■ WHAT TO WORK ON
Pick out every line in the data below that contains the string "thumb", and copy each one. Case counts.

■ Data on locating words and elements

══════════════════════════════

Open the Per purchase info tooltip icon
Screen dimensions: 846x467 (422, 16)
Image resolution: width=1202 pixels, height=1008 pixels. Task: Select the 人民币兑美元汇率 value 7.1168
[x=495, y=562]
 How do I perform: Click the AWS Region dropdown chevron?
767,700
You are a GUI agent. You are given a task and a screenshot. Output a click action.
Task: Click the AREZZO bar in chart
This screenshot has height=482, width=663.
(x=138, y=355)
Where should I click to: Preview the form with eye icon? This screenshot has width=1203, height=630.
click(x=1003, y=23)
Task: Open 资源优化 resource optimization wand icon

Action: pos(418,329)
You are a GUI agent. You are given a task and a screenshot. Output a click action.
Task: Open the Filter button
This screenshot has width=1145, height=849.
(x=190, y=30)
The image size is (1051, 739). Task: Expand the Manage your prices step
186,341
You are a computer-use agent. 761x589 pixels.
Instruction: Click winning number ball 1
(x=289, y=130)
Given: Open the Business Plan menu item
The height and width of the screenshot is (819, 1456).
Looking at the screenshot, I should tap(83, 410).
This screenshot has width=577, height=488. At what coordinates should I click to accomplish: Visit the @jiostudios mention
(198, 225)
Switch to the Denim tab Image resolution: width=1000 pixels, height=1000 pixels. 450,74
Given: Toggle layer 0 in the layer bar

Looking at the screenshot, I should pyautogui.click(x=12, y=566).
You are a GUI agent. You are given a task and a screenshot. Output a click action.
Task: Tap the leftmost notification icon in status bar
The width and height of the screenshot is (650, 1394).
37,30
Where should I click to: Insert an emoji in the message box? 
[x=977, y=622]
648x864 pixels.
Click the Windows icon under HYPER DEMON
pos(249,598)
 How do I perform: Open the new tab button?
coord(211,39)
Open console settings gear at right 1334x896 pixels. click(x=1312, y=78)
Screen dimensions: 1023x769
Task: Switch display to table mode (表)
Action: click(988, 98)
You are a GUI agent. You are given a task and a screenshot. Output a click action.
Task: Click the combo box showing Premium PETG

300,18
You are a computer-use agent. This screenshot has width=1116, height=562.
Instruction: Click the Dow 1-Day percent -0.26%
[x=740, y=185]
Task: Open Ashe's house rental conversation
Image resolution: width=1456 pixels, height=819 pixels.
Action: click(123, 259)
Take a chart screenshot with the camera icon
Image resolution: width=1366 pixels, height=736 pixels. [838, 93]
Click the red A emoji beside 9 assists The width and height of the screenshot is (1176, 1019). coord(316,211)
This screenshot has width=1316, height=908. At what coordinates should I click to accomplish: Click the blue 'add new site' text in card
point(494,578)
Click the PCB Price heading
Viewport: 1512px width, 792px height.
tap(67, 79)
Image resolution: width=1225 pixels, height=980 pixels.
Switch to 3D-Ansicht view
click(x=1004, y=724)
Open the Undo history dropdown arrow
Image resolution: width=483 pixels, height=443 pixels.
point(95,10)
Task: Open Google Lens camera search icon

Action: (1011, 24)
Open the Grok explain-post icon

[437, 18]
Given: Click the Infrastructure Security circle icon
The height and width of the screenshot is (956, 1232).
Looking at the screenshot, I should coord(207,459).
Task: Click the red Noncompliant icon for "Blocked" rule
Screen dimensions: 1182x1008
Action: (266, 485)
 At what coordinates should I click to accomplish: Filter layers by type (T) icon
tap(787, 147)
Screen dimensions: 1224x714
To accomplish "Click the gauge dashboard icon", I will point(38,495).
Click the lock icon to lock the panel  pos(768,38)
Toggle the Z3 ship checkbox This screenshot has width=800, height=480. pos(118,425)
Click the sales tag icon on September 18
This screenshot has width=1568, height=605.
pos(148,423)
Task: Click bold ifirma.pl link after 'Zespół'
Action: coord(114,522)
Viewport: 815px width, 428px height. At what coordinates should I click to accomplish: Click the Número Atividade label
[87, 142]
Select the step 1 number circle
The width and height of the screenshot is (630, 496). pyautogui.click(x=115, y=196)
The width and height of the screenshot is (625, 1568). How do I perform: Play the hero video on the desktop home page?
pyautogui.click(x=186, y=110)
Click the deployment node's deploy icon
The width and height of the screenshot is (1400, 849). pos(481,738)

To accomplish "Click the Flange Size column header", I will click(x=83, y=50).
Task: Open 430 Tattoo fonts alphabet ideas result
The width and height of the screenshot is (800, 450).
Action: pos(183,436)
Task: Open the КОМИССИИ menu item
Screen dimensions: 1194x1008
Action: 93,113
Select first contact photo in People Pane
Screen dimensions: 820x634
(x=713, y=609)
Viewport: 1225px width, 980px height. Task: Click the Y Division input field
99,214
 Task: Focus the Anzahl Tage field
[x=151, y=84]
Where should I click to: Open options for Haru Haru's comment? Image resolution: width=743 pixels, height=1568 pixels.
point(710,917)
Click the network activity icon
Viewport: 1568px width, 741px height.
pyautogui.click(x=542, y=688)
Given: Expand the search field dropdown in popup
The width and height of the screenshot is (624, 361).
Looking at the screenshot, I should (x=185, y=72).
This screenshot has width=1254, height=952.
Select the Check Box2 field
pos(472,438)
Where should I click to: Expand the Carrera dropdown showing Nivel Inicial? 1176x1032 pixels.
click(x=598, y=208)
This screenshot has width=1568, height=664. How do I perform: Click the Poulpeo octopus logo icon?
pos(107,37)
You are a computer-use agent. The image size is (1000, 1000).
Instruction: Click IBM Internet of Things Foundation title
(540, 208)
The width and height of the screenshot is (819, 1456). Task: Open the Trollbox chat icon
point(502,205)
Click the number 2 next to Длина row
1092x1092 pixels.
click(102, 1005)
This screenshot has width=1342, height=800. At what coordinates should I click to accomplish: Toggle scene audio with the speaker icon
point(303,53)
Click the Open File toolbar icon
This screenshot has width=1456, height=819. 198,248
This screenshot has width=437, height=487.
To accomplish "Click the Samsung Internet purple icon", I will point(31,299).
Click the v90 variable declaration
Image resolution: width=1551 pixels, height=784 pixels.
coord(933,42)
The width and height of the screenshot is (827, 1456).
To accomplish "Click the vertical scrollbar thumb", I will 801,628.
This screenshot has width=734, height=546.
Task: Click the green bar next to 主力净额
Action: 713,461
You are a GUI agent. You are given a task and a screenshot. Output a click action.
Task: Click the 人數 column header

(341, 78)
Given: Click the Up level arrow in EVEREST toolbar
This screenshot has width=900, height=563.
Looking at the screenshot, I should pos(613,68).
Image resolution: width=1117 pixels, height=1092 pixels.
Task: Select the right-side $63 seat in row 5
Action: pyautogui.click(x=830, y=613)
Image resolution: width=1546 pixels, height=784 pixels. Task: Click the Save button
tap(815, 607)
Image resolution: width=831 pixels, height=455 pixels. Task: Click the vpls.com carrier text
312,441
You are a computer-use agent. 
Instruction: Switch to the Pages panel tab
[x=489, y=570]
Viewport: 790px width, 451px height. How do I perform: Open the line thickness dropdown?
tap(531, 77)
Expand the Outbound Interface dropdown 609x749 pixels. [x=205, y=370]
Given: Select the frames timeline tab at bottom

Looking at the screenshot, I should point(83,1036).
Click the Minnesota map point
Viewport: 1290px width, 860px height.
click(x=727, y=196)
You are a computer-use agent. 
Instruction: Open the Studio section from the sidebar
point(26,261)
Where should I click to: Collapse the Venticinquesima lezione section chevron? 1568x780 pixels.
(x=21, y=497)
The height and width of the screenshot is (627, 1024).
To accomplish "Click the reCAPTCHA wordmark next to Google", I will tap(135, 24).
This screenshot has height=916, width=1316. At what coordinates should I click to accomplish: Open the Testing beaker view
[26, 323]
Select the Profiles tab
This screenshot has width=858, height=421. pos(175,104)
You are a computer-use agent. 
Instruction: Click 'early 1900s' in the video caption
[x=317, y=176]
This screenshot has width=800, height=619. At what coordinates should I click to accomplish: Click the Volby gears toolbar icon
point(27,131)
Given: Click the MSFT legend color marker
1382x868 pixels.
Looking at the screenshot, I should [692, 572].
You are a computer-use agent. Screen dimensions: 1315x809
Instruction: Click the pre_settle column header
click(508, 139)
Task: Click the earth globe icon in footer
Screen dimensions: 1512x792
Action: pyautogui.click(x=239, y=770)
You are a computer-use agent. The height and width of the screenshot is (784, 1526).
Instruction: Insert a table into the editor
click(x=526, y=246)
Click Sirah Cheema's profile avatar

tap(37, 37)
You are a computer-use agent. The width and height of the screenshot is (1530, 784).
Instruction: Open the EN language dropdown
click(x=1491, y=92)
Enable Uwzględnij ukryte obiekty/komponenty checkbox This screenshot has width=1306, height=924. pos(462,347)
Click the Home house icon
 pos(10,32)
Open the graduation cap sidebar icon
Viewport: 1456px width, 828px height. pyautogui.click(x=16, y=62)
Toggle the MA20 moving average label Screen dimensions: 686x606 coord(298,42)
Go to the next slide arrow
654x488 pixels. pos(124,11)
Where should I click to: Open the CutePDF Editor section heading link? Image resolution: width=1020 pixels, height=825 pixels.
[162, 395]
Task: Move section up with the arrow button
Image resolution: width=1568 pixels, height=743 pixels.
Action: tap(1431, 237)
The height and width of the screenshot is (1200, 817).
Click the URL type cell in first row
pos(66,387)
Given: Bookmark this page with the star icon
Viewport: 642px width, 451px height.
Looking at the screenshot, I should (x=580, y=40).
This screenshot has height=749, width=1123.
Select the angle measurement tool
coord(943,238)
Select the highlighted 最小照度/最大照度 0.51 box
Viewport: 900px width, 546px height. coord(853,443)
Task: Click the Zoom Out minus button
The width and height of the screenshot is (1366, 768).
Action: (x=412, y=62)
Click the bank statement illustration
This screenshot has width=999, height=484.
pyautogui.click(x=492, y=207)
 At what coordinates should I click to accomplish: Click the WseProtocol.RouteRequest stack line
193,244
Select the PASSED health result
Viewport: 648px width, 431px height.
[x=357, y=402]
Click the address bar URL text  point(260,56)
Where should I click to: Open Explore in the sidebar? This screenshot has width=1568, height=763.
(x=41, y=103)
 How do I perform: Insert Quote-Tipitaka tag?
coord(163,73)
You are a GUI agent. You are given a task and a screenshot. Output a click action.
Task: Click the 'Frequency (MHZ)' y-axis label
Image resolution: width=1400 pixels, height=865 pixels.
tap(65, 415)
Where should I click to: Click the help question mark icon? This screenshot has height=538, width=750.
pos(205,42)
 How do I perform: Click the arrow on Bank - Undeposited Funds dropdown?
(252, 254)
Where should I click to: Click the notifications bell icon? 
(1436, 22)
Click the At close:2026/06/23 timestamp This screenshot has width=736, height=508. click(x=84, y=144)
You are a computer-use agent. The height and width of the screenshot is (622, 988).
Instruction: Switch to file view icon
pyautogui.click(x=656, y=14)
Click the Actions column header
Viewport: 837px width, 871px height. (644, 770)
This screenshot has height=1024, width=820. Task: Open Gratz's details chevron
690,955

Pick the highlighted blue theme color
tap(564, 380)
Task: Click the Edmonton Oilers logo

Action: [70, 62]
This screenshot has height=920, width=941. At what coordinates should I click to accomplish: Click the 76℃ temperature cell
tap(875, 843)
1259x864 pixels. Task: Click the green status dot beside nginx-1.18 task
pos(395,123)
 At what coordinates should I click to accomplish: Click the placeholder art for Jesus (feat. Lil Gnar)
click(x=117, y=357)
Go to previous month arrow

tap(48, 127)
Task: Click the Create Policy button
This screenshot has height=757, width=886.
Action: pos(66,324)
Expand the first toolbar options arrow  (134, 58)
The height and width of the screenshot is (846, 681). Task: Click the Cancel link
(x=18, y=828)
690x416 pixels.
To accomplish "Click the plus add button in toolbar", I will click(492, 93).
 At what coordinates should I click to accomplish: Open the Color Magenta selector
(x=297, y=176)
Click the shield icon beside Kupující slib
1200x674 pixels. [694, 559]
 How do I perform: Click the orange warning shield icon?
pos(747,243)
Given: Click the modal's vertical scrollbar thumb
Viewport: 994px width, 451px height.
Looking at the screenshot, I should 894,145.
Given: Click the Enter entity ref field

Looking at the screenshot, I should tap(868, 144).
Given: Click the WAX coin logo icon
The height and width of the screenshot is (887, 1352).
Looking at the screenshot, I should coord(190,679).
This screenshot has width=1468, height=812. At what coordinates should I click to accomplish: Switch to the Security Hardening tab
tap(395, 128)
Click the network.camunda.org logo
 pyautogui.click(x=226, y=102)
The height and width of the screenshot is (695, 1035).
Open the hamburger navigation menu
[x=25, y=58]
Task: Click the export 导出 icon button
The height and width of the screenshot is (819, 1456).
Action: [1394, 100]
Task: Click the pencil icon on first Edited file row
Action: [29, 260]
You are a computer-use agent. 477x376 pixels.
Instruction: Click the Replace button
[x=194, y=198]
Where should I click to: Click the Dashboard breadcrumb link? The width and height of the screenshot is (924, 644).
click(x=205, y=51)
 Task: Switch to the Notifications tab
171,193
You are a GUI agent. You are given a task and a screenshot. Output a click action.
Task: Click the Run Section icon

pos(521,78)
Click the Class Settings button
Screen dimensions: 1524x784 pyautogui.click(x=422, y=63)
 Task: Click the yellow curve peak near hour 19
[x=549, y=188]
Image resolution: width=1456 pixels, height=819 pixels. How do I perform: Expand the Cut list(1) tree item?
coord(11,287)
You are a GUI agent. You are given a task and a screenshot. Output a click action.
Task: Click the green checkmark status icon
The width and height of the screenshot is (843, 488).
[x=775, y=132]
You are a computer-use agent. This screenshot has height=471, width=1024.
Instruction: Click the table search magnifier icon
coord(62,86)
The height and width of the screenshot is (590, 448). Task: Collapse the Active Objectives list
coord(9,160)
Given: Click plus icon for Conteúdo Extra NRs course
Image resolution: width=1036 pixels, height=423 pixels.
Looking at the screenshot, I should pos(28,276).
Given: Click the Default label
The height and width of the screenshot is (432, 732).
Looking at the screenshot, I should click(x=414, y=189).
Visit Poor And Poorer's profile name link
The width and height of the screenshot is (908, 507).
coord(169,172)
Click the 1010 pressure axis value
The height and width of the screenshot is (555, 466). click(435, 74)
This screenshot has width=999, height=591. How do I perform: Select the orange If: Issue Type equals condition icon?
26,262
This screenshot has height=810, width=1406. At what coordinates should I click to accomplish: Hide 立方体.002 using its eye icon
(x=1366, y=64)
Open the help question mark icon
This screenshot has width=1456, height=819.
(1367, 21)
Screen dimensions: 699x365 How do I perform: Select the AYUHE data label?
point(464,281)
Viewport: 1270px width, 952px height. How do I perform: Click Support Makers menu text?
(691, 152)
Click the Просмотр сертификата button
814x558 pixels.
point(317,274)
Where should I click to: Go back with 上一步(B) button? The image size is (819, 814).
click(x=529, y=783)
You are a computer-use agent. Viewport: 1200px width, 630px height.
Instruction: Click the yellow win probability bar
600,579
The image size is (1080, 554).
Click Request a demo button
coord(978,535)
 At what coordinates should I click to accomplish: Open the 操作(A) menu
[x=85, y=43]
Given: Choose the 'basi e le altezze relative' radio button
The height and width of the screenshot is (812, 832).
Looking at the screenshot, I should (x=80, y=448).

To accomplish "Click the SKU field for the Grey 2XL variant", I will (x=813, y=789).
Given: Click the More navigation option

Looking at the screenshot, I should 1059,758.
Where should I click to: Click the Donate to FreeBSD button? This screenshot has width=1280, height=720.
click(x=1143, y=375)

══════════════════════════════

■ FINISHED EXERCISE
To accomplish "Click the vertical scrollbar thumb", I will 801,628.
Given: Click the modal's vertical scrollbar thumb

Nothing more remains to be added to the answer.